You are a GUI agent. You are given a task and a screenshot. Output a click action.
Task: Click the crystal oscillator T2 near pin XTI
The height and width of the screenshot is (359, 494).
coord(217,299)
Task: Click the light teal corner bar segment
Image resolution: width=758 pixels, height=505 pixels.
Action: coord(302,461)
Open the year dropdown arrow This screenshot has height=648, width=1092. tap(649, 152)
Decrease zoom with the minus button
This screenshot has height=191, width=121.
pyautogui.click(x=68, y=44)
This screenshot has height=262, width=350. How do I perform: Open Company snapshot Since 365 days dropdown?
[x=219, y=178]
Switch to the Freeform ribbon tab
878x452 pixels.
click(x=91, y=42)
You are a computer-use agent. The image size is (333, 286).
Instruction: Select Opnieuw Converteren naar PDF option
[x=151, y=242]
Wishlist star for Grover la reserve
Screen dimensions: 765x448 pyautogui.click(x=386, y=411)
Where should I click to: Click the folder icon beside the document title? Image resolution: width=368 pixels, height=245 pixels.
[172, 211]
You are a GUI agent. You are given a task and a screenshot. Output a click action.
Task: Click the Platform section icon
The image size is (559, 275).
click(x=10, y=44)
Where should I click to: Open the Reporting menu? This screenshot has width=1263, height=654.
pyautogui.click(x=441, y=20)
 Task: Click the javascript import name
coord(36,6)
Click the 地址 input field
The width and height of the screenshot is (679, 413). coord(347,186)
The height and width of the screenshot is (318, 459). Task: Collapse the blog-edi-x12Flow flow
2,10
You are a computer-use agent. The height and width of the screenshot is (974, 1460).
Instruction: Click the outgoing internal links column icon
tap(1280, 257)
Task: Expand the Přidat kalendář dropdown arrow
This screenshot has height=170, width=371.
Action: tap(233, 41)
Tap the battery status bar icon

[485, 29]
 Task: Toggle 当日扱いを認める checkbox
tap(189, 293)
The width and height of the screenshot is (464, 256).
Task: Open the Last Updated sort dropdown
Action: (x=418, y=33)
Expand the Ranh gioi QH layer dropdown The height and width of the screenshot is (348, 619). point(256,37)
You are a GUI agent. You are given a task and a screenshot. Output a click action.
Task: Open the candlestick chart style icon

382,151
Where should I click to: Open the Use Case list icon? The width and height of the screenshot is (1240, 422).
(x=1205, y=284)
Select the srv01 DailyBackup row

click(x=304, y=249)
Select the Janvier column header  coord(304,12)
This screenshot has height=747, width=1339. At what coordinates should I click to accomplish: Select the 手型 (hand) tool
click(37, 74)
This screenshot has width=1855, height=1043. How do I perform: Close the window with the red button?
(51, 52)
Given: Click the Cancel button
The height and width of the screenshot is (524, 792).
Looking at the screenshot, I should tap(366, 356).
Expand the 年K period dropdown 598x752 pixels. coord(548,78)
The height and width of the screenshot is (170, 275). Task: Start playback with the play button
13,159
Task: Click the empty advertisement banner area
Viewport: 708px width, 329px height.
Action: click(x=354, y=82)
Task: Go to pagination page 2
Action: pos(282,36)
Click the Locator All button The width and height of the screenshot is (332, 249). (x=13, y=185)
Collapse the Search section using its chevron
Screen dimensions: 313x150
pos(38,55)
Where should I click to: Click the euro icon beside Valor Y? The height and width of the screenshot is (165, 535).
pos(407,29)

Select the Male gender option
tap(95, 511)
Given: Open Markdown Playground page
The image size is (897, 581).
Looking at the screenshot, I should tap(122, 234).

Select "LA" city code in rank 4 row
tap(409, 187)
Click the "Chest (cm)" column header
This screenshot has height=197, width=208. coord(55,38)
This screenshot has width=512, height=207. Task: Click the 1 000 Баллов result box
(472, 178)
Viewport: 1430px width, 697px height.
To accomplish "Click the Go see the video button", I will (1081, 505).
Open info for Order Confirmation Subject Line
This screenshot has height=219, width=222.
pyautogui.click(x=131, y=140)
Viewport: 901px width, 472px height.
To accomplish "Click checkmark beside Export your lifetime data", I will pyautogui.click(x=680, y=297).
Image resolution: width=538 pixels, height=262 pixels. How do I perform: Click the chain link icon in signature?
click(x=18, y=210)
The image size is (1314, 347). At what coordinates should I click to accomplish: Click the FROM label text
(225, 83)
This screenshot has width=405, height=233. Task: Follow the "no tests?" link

# Task brief
Give back the data exactly, with no line dropped.

# Task result
You are a GUI agent. You are given a task and a screenshot. Output a click action.
Task: Click the crystal oscillator T2 near pin XTI
The height and width of the screenshot is (359, 494).
coord(217,299)
Task: Click the light teal corner bar segment
Image resolution: width=758 pixels, height=505 pixels.
Action: coord(302,461)
Open the year dropdown arrow This screenshot has height=648, width=1092. tap(649, 152)
Decrease zoom with the minus button
This screenshot has height=191, width=121.
pyautogui.click(x=68, y=44)
This screenshot has height=262, width=350. How do I perform: Open Company snapshot Since 365 days dropdown?
[x=219, y=178]
Switch to the Freeform ribbon tab
878x452 pixels.
click(x=91, y=42)
You are a computer-use agent. The image size is (333, 286).
Instruction: Select Opnieuw Converteren naar PDF option
[x=151, y=242]
Wishlist star for Grover la reserve
Screen dimensions: 765x448 pyautogui.click(x=386, y=411)
Where should I click to: Click the folder icon beside the document title? Image resolution: width=368 pixels, height=245 pixels.
[172, 211]
You are a GUI agent. You are given a task and a screenshot. Output a click action.
Task: Click the Platform section icon
The image size is (559, 275).
click(x=10, y=44)
Where should I click to: Open the Reporting menu? This screenshot has width=1263, height=654.
pyautogui.click(x=441, y=20)
 Task: Click the javascript import name
coord(36,6)
Click the 地址 input field
The width and height of the screenshot is (679, 413). coord(347,186)
The height and width of the screenshot is (318, 459). Task: Collapse the blog-edi-x12Flow flow
2,10
You are a computer-use agent. The height and width of the screenshot is (974, 1460).
Instruction: Click the outgoing internal links column icon
tap(1280, 257)
Task: Expand the Přidat kalendář dropdown arrow
This screenshot has height=170, width=371.
Action: tap(233, 41)
Tap the battery status bar icon

[485, 29]
 Task: Toggle 当日扱いを認める checkbox
tap(189, 293)
The width and height of the screenshot is (464, 256).
Task: Open the Last Updated sort dropdown
Action: (x=418, y=33)
Expand the Ranh gioi QH layer dropdown The height and width of the screenshot is (348, 619). point(256,37)
You are a GUI agent. You are given a task and a screenshot. Output a click action.
Task: Open the candlestick chart style icon

382,151
Where should I click to: Open the Use Case list icon? The width and height of the screenshot is (1240, 422).
(x=1205, y=284)
Select the srv01 DailyBackup row

click(x=304, y=249)
Select the Janvier column header  coord(304,12)
This screenshot has height=747, width=1339. At what coordinates should I click to accomplish: Select the 手型 (hand) tool
click(37, 74)
This screenshot has width=1855, height=1043. How do I perform: Close the window with the red button?
(51, 52)
Given: Click the Cancel button
The height and width of the screenshot is (524, 792).
Looking at the screenshot, I should tap(366, 356).
Expand the 年K period dropdown 598x752 pixels. coord(548,78)
The height and width of the screenshot is (170, 275). Task: Start playback with the play button
13,159
Task: Click the empty advertisement banner area
Viewport: 708px width, 329px height.
Action: click(x=354, y=82)
Task: Go to pagination page 2
Action: pos(282,36)
Click the Locator All button The width and height of the screenshot is (332, 249). (x=13, y=185)
Collapse the Search section using its chevron
Screen dimensions: 313x150
pos(38,55)
Where should I click to: Click the euro icon beside Valor Y? The height and width of the screenshot is (165, 535).
pos(407,29)

Select the Male gender option
tap(95, 511)
Given: Open Markdown Playground page
The image size is (897, 581).
Looking at the screenshot, I should tap(122, 234).

Select "LA" city code in rank 4 row
tap(409, 187)
Click the "Chest (cm)" column header
This screenshot has height=197, width=208. coord(55,38)
This screenshot has width=512, height=207. Task: Click the 1 000 Баллов result box
(472, 178)
Viewport: 1430px width, 697px height.
To accomplish "Click the Go see the video button", I will (1081, 505).
Open info for Order Confirmation Subject Line
This screenshot has height=219, width=222.
pyautogui.click(x=131, y=140)
Viewport: 901px width, 472px height.
To accomplish "Click checkmark beside Export your lifetime data", I will pyautogui.click(x=680, y=297).
Image resolution: width=538 pixels, height=262 pixels. How do I perform: Click the chain link icon in signature?
click(x=18, y=210)
The image size is (1314, 347). At what coordinates should I click to accomplish: Click the FROM label text
(225, 83)
This screenshot has width=405, height=233. Task: Follow the "no tests?" link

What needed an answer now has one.